The Daily Glance

Deborah Meadows’ Saccade Patterns is firmly rooted in experimental poetic practice; she uses a variety of techniques to explore difficult topics, from how we relate to each other to the erotic, and the poems themselves are beautifully put together, even when very dense. Ultimately, she raises more questions than she answers. Take the first lines of “Historically speaking”:

This precise eucalyptus bark peels down—
it’s how the tree narrows down possibility

yet placed here, they must adore
the equation: the hinge between
here and there, zero and quadratic items,
unripe earth and fraught sky, loose confederacy towards
a skimpy democratic plan.

Well, are we talking about peeling bark or something else here? Just look at the lines. "This precise eucalyptus"--which one? Just some tree she's looking at, or is the poem metaphorically a tree shedding bark? And the peeling, does that narrow down possibility? Why, because of the shedding of other bits? Then we skip a space and begin a new stanza. Is the narrative continued or have we started something new?

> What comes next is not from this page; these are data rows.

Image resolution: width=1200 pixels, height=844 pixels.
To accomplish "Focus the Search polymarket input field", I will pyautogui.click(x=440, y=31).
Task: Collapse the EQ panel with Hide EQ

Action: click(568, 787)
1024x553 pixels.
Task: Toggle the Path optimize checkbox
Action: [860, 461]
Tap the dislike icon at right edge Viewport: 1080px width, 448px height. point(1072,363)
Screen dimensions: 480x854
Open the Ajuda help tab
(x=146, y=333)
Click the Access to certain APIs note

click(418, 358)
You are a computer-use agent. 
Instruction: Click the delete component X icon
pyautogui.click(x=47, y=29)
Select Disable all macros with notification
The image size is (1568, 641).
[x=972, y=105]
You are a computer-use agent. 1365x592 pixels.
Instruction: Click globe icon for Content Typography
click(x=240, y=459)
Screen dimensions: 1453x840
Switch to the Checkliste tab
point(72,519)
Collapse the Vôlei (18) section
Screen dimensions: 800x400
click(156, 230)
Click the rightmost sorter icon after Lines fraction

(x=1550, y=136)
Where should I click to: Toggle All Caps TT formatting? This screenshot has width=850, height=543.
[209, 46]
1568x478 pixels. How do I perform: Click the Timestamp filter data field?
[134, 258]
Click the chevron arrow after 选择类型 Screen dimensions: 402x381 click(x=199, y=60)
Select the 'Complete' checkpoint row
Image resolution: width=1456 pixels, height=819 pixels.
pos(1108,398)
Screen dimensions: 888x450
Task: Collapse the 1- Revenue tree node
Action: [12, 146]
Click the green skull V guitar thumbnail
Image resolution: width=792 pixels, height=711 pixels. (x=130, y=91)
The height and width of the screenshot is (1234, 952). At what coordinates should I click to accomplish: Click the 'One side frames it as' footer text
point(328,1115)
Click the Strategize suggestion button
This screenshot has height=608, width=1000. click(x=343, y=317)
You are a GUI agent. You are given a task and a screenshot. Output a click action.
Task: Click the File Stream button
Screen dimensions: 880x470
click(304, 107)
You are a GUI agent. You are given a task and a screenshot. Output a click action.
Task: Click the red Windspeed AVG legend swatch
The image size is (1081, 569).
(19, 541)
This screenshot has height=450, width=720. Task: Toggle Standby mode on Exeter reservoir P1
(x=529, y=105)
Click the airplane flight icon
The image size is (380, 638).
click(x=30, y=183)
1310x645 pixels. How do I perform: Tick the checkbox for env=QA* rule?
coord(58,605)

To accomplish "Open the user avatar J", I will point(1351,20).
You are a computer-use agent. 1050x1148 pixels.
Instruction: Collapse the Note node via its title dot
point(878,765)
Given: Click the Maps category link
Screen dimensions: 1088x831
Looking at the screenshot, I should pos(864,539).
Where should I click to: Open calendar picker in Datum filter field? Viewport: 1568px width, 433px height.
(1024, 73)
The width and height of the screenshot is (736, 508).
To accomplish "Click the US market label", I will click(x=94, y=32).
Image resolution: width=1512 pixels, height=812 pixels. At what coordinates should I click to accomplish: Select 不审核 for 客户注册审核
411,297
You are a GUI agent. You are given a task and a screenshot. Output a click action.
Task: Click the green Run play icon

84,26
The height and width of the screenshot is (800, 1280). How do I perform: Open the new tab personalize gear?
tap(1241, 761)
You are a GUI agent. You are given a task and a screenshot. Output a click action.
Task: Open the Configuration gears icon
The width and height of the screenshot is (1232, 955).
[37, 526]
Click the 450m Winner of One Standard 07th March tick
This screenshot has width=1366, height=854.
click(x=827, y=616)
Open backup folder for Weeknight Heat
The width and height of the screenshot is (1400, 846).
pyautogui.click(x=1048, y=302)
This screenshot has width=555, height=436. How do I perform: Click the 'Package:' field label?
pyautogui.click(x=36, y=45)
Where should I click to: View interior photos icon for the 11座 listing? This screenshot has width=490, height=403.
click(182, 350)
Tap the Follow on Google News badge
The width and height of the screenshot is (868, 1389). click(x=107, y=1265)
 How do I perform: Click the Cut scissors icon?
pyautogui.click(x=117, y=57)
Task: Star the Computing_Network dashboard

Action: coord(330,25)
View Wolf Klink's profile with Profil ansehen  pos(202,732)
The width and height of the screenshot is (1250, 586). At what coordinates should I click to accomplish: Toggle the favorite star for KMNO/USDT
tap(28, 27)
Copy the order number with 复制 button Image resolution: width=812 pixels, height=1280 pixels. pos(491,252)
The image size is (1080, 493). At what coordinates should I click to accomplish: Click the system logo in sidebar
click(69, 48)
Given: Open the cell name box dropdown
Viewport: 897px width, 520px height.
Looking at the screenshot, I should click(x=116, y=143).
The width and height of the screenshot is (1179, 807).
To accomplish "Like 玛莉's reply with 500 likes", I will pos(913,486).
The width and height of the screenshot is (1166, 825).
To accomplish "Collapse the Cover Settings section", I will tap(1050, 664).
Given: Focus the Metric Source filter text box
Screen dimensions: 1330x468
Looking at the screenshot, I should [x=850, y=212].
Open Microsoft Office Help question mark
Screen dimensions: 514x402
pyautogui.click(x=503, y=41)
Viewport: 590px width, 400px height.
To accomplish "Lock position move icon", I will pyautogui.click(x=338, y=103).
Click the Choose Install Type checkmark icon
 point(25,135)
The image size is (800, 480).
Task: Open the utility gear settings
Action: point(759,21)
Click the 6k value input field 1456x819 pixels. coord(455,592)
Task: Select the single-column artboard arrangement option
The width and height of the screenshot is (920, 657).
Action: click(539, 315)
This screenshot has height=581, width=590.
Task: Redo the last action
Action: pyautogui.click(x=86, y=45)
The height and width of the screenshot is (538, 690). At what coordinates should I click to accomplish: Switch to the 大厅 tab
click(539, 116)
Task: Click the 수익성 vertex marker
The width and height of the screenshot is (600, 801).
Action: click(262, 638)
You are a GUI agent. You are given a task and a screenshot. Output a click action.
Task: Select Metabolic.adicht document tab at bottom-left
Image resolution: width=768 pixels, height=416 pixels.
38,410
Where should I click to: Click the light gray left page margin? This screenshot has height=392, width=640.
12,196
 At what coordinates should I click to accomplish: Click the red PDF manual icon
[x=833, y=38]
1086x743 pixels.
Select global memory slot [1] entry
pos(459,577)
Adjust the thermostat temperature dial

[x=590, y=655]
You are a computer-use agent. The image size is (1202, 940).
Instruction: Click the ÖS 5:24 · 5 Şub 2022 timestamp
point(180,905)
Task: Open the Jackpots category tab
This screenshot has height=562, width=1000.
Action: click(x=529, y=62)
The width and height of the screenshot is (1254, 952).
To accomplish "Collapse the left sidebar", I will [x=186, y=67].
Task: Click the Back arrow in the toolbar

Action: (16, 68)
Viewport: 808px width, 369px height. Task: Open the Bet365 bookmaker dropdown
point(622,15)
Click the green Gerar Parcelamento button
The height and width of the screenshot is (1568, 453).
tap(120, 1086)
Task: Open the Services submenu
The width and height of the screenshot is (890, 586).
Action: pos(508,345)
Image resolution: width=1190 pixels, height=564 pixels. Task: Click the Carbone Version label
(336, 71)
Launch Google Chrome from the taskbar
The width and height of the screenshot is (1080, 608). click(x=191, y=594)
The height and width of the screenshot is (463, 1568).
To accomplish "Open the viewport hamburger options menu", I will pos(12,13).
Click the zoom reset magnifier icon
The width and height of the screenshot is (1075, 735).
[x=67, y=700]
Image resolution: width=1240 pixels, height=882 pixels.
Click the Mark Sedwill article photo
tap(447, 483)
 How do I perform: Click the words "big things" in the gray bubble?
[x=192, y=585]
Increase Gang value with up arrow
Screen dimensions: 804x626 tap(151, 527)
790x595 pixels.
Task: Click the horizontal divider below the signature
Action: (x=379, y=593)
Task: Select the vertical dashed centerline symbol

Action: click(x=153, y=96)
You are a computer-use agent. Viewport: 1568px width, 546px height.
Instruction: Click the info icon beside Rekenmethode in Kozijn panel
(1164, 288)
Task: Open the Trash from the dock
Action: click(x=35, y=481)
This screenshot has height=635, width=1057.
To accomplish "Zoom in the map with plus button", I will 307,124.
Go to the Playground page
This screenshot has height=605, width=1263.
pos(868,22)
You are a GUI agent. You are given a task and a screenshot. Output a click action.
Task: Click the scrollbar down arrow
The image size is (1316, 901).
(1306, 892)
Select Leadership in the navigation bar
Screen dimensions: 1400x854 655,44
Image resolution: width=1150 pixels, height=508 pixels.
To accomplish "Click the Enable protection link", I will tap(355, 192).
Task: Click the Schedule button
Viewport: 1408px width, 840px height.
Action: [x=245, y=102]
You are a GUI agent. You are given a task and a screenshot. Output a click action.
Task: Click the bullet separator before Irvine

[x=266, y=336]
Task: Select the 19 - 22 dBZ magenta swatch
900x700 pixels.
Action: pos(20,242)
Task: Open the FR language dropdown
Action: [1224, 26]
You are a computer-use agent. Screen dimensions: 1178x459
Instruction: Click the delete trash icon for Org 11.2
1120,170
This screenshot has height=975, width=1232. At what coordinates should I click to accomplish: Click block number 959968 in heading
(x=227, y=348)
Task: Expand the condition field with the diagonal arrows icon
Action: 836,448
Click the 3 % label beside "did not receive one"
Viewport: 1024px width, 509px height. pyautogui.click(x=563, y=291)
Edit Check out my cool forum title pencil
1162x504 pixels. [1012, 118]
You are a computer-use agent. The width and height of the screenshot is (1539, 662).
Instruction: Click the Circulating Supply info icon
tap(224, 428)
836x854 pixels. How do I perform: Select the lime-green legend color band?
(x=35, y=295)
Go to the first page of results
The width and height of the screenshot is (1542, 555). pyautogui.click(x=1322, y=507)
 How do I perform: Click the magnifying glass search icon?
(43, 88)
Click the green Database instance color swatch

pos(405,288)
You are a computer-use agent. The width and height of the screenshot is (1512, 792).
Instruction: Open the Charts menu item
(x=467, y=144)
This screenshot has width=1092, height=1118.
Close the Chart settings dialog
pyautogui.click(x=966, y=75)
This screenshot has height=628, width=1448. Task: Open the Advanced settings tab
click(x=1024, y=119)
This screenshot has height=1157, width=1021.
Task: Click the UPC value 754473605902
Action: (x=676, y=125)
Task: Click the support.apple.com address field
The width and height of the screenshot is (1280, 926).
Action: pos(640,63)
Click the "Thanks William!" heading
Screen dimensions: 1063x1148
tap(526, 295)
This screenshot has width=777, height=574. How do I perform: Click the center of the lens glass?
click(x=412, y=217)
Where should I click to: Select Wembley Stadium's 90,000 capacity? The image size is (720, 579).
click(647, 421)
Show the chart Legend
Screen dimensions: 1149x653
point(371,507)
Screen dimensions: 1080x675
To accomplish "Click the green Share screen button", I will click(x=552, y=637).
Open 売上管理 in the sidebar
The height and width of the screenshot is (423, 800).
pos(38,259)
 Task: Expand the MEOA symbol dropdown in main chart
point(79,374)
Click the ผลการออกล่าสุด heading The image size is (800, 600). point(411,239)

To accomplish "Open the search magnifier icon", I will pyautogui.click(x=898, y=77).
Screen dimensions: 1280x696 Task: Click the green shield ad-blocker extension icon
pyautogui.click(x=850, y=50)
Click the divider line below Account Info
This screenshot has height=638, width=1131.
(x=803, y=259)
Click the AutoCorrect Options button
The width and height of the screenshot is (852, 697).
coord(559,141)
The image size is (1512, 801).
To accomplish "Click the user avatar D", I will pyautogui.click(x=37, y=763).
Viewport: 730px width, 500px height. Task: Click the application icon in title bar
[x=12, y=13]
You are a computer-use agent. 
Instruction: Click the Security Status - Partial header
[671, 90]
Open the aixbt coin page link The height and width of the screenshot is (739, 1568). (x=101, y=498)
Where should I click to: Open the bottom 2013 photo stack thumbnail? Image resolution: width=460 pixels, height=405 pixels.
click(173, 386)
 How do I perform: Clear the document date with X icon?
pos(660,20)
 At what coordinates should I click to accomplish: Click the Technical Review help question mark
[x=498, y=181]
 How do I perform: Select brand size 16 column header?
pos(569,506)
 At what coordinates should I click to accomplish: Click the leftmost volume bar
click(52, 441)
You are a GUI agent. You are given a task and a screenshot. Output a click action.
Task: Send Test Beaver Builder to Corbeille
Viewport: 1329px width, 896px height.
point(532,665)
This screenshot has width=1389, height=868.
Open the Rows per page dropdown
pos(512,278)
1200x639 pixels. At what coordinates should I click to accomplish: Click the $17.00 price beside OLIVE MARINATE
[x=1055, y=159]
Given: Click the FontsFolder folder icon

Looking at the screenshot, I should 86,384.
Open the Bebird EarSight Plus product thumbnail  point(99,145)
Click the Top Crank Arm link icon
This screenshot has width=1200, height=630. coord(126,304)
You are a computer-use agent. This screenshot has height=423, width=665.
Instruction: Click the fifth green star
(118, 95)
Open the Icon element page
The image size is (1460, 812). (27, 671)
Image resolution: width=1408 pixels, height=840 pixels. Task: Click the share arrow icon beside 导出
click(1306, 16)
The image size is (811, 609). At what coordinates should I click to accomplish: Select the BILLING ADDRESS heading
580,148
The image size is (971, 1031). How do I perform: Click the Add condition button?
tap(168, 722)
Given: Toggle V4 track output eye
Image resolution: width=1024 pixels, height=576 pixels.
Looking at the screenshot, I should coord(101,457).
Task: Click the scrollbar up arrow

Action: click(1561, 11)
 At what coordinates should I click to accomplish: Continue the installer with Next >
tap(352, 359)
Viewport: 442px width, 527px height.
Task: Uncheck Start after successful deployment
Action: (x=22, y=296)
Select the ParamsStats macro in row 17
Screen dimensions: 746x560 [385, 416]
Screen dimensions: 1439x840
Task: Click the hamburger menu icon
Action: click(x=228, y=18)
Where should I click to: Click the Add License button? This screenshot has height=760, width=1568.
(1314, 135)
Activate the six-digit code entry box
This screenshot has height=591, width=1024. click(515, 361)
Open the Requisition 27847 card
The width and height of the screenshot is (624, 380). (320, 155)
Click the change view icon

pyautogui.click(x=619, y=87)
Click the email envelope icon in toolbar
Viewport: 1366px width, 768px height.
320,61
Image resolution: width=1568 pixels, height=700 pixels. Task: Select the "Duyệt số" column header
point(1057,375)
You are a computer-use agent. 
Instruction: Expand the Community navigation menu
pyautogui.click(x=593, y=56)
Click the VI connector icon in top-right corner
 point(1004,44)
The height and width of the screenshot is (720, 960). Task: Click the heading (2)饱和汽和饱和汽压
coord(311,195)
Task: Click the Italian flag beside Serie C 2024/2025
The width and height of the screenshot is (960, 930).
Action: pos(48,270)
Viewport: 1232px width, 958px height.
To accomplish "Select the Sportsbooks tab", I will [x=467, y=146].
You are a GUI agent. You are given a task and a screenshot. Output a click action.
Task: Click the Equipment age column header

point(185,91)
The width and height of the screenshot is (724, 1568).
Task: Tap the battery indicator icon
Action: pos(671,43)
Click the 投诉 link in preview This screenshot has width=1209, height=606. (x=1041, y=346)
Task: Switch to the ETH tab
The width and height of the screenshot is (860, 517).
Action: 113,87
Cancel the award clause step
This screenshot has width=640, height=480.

For example, if the bark or tree is placed here, wherever here may be, then, it becomes an equation for narrowing possibility? Or is that some other equation? Is it a hinge? Or is that something else? It's easy to see how the myriad bark pieces could be a loose confederacy, but are we still talking about the bark? Is this about the poem, the words becoming a confederacy? Or is this some accumulation of equations, or coupled items ("here and there," "zero and quadratic items," earth and sky)? Basically, is she leading us through a complicated analogy or using quick shifts from idea to idea (which would go well with the title of the book)? I'm not sure, but the questions that arise when reading the poems are fascinating, and the language of the book carries me through it easily.